RECORDS FOR THE TASK:

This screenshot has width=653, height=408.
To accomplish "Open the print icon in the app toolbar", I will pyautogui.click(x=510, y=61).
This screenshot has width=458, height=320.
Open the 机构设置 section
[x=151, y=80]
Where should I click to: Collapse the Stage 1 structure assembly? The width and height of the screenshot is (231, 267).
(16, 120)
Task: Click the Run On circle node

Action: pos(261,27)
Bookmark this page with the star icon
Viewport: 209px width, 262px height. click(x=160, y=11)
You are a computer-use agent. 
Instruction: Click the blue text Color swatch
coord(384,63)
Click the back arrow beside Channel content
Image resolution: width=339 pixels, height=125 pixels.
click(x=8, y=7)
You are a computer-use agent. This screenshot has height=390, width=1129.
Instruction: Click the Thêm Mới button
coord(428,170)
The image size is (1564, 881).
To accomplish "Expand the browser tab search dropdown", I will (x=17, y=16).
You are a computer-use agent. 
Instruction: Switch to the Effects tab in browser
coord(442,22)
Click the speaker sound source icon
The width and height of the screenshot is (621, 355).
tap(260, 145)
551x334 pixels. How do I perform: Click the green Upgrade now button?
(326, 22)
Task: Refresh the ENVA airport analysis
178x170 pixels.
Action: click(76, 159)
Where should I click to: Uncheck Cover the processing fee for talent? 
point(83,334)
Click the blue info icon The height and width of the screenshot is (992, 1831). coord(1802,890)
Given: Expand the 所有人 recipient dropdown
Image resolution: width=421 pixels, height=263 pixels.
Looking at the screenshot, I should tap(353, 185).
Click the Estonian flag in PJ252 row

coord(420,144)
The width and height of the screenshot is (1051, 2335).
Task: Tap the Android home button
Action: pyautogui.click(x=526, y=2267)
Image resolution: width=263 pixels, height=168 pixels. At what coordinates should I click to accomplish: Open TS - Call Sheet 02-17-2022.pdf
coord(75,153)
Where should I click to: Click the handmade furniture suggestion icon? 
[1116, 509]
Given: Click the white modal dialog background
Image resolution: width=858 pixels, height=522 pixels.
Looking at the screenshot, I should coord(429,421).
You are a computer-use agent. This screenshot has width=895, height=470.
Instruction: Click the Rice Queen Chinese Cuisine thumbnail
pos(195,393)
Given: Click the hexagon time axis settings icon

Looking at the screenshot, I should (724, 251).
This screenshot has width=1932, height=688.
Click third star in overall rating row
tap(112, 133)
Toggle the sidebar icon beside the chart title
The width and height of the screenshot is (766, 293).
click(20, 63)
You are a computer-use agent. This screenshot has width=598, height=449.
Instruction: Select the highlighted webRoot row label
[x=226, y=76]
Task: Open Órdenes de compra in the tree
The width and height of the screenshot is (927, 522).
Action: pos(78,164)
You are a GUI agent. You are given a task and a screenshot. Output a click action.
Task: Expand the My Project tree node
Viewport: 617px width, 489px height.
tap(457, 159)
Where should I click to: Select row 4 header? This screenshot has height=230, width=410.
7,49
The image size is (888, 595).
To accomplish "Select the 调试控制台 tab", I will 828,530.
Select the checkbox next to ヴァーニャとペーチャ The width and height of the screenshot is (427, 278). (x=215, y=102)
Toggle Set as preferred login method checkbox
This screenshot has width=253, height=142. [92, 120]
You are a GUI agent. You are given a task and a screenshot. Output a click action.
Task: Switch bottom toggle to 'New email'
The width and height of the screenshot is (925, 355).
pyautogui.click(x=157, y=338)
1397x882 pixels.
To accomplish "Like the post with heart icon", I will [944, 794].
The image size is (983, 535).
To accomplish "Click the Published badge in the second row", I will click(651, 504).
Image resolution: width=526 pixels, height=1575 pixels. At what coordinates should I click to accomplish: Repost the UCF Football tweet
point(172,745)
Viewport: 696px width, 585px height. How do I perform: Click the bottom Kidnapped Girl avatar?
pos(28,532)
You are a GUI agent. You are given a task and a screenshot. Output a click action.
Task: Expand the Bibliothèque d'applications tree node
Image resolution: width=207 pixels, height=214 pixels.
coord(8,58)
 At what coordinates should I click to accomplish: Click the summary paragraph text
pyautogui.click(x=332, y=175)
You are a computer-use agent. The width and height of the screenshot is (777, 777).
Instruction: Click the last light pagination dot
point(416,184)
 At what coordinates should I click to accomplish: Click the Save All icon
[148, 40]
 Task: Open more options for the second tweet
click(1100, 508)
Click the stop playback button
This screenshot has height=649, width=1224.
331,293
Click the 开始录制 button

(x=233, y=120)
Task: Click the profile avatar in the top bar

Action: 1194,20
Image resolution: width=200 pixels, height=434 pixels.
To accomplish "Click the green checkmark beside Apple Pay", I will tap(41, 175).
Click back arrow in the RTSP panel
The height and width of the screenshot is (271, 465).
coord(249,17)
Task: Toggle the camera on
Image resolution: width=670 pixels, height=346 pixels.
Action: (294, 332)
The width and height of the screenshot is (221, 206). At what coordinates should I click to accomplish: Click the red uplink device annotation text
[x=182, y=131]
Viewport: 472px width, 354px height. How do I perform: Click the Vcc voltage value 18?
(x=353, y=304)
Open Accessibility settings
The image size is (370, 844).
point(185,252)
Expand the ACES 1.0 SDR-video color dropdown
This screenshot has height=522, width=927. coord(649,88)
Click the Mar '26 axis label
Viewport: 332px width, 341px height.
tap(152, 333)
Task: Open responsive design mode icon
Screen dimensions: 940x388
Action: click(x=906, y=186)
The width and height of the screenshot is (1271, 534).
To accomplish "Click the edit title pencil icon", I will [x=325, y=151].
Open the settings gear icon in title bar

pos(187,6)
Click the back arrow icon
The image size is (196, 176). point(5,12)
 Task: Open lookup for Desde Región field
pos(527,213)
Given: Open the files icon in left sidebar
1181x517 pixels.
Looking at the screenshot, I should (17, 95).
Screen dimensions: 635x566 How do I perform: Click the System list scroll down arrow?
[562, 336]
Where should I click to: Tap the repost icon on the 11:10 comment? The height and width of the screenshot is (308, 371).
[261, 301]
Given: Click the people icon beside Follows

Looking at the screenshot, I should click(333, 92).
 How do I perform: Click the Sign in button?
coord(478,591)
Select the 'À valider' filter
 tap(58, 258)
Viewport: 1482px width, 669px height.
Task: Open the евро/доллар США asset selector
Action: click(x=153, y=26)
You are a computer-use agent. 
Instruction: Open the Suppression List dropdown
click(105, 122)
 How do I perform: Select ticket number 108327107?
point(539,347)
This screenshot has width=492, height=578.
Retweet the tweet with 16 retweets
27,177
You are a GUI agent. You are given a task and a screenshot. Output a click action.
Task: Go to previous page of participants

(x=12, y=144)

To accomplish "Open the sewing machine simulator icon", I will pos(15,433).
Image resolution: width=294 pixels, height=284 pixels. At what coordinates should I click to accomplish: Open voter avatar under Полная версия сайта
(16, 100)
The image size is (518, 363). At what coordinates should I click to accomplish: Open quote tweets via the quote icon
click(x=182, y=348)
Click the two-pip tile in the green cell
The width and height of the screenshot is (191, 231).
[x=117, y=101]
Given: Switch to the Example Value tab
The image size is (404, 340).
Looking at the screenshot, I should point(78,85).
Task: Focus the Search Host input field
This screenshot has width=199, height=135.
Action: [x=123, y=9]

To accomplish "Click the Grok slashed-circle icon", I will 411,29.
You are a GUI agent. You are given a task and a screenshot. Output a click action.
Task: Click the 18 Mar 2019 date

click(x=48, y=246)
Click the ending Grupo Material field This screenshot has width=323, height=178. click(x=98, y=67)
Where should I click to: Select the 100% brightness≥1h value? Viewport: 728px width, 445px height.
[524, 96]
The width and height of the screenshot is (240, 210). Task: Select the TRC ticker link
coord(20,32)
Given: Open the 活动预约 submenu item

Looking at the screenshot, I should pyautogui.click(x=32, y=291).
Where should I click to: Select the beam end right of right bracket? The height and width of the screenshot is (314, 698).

ASSIGNMENT:
Read through the entries and copy every line that includes "tree".

EXERCISE SOLUTION:
Task: Open Órdenes de compra in the tree
Task: Expand the My Project tree node
Task: Expand the Bibliothèque d'applications tree node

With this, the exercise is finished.